- **WHAT TO DO**
For this exercise, repeat each entry exactly as written.

Collected data entries:
************
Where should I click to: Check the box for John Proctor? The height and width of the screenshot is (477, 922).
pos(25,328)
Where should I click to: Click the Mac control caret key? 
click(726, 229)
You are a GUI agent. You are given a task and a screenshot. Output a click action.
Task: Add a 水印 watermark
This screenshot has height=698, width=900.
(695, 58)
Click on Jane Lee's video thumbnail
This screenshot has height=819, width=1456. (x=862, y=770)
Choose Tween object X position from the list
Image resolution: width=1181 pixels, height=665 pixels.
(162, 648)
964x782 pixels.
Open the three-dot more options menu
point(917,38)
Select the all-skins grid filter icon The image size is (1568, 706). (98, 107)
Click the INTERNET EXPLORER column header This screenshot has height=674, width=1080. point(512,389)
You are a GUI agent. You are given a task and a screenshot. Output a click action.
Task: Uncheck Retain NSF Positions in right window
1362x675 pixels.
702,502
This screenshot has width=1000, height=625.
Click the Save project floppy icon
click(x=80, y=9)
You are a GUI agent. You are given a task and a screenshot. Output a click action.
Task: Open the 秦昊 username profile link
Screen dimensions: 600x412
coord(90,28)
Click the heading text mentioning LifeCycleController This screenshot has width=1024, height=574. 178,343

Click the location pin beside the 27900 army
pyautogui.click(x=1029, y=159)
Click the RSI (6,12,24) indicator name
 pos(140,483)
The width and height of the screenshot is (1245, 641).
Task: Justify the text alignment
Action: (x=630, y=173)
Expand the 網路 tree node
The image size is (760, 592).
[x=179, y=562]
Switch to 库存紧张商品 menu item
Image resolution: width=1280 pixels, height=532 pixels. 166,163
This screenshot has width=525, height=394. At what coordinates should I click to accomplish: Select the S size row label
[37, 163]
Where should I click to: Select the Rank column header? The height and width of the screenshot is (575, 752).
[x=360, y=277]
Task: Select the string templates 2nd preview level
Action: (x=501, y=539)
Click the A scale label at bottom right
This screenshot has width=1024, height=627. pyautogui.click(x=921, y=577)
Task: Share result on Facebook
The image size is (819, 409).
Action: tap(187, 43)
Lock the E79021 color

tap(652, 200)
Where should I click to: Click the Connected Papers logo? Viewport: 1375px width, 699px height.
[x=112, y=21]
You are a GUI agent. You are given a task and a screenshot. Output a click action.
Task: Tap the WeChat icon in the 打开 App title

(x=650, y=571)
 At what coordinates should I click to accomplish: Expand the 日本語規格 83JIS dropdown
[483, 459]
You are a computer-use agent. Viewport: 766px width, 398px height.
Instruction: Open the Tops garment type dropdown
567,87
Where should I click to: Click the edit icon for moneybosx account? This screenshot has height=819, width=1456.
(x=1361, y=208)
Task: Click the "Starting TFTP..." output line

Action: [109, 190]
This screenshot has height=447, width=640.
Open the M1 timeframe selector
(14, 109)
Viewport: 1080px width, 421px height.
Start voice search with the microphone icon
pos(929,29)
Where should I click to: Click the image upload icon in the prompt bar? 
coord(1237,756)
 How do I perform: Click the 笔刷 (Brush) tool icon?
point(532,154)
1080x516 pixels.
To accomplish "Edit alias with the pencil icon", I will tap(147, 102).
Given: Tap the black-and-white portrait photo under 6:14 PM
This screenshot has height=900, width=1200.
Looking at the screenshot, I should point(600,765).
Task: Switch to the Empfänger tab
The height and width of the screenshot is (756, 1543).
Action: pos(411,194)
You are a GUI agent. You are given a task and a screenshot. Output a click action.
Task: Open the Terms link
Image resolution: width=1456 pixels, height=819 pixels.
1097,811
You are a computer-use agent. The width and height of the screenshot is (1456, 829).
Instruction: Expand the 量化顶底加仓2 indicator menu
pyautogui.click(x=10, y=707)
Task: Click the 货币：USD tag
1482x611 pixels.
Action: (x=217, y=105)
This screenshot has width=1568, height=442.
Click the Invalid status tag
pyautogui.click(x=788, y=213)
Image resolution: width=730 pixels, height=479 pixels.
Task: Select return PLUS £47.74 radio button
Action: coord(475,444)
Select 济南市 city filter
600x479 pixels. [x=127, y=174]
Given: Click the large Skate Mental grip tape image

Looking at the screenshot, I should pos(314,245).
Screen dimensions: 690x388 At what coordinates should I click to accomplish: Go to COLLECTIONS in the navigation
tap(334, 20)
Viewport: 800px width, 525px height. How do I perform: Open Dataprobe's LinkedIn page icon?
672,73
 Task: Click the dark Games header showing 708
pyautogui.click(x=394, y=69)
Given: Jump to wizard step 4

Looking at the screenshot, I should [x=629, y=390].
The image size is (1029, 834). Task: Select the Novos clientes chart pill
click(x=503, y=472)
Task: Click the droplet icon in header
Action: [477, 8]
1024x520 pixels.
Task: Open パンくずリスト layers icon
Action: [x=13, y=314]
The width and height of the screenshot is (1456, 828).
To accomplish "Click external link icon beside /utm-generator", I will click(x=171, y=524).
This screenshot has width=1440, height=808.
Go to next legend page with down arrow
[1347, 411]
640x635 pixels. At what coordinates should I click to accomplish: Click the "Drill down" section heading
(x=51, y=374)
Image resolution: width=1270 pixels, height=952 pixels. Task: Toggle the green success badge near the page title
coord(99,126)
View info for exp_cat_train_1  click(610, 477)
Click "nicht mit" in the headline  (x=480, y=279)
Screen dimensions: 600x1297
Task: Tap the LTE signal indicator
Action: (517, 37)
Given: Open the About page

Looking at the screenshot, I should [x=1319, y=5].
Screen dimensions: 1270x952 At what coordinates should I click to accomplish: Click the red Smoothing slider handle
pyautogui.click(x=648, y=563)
************
- **ANSWER BOX**
Where should I click to: Check the box for John Proctor? The height and width of the screenshot is (477, 922).
pos(25,328)
Where should I click to: Click the Mac control caret key? 
click(726, 229)
You are a GUI agent. You are given a task and a screenshot. Output a click action.
Task: Add a 水印 watermark
This screenshot has height=698, width=900.
(695, 58)
Click on Jane Lee's video thumbnail
This screenshot has height=819, width=1456. (x=862, y=770)
Choose Tween object X position from the list
Image resolution: width=1181 pixels, height=665 pixels.
(162, 648)
964x782 pixels.
Open the three-dot more options menu
point(917,38)
Select the all-skins grid filter icon The image size is (1568, 706). (98, 107)
Click the INTERNET EXPLORER column header This screenshot has height=674, width=1080. point(512,389)
You are a GUI agent. You are given a task and a screenshot. Output a click action.
Task: Uncheck Retain NSF Positions in right window
1362x675 pixels.
702,502
This screenshot has width=1000, height=625.
Click the Save project floppy icon
click(x=80, y=9)
You are a GUI agent. You are given a task and a screenshot. Output a click action.
Task: Open the 秦昊 username profile link
Screen dimensions: 600x412
coord(90,28)
Click the heading text mentioning LifeCycleController This screenshot has width=1024, height=574. 178,343

Click the location pin beside the 27900 army
pyautogui.click(x=1029, y=159)
Click the RSI (6,12,24) indicator name
 pos(140,483)
The width and height of the screenshot is (1245, 641).
Task: Justify the text alignment
Action: (x=630, y=173)
Expand the 網路 tree node
The image size is (760, 592).
[x=179, y=562]
Switch to 库存紧张商品 menu item
Image resolution: width=1280 pixels, height=532 pixels. 166,163
This screenshot has width=525, height=394. At what coordinates should I click to accomplish: Select the S size row label
[37, 163]
Where should I click to: Select the Rank column header? The height and width of the screenshot is (575, 752).
[x=360, y=277]
Task: Select the string templates 2nd preview level
Action: (x=501, y=539)
Click the A scale label at bottom right
This screenshot has width=1024, height=627. pyautogui.click(x=921, y=577)
Task: Share result on Facebook
The image size is (819, 409).
Action: tap(187, 43)
Lock the E79021 color

tap(652, 200)
Where should I click to: Click the Connected Papers logo? Viewport: 1375px width, 699px height.
[x=112, y=21]
You are a GUI agent. You are given a task and a screenshot. Output a click action.
Task: Tap the WeChat icon in the 打开 App title

(x=650, y=571)
 At what coordinates should I click to accomplish: Expand the 日本語規格 83JIS dropdown
[483, 459]
You are a computer-use agent. Viewport: 766px width, 398px height.
Instruction: Open the Tops garment type dropdown
567,87
Where should I click to: Click the edit icon for moneybosx account? This screenshot has height=819, width=1456.
(x=1361, y=208)
Task: Click the "Starting TFTP..." output line

Action: [109, 190]
This screenshot has height=447, width=640.
Open the M1 timeframe selector
(14, 109)
Viewport: 1080px width, 421px height.
Start voice search with the microphone icon
pos(929,29)
Where should I click to: Click the image upload icon in the prompt bar? 
coord(1237,756)
 How do I perform: Click the 笔刷 (Brush) tool icon?
point(532,154)
1080x516 pixels.
To accomplish "Edit alias with the pencil icon", I will tap(147, 102).
Given: Tap the black-and-white portrait photo under 6:14 PM
This screenshot has height=900, width=1200.
Looking at the screenshot, I should point(600,765).
Task: Switch to the Empfänger tab
The height and width of the screenshot is (756, 1543).
Action: pos(411,194)
You are a GUI agent. You are given a task and a screenshot. Output a click action.
Task: Open the Terms link
Image resolution: width=1456 pixels, height=819 pixels.
1097,811
You are a computer-use agent. The width and height of the screenshot is (1456, 829).
Instruction: Expand the 量化顶底加仓2 indicator menu
pyautogui.click(x=10, y=707)
Task: Click the 货币：USD tag
1482x611 pixels.
Action: (x=217, y=105)
This screenshot has width=1568, height=442.
Click the Invalid status tag
pyautogui.click(x=788, y=213)
Image resolution: width=730 pixels, height=479 pixels.
Task: Select return PLUS £47.74 radio button
Action: coord(475,444)
Select 济南市 city filter
600x479 pixels. [x=127, y=174]
Given: Click the large Skate Mental grip tape image

Looking at the screenshot, I should pos(314,245).
Screen dimensions: 690x388 At what coordinates should I click to accomplish: Go to COLLECTIONS in the navigation
tap(334, 20)
Viewport: 800px width, 525px height. How do I perform: Open Dataprobe's LinkedIn page icon?
672,73
 Task: Click the dark Games header showing 708
pyautogui.click(x=394, y=69)
Given: Jump to wizard step 4

Looking at the screenshot, I should [x=629, y=390].
The image size is (1029, 834). Task: Select the Novos clientes chart pill
click(x=503, y=472)
Task: Click the droplet icon in header
Action: [477, 8]
1024x520 pixels.
Task: Open パンくずリスト layers icon
Action: [x=13, y=314]
The width and height of the screenshot is (1456, 828).
To accomplish "Click external link icon beside /utm-generator", I will click(x=171, y=524).
This screenshot has width=1440, height=808.
Go to next legend page with down arrow
[1347, 411]
640x635 pixels. At what coordinates should I click to accomplish: Click the "Drill down" section heading
(x=51, y=374)
Image resolution: width=1270 pixels, height=952 pixels. Task: Toggle the green success badge near the page title
coord(99,126)
View info for exp_cat_train_1  click(610, 477)
Click "nicht mit" in the headline  (x=480, y=279)
Screen dimensions: 600x1297
Task: Tap the LTE signal indicator
Action: (517, 37)
Given: Open the About page

Looking at the screenshot, I should [x=1319, y=5].
Screen dimensions: 1270x952 At what coordinates should I click to accomplish: Click the red Smoothing slider handle
pyautogui.click(x=648, y=563)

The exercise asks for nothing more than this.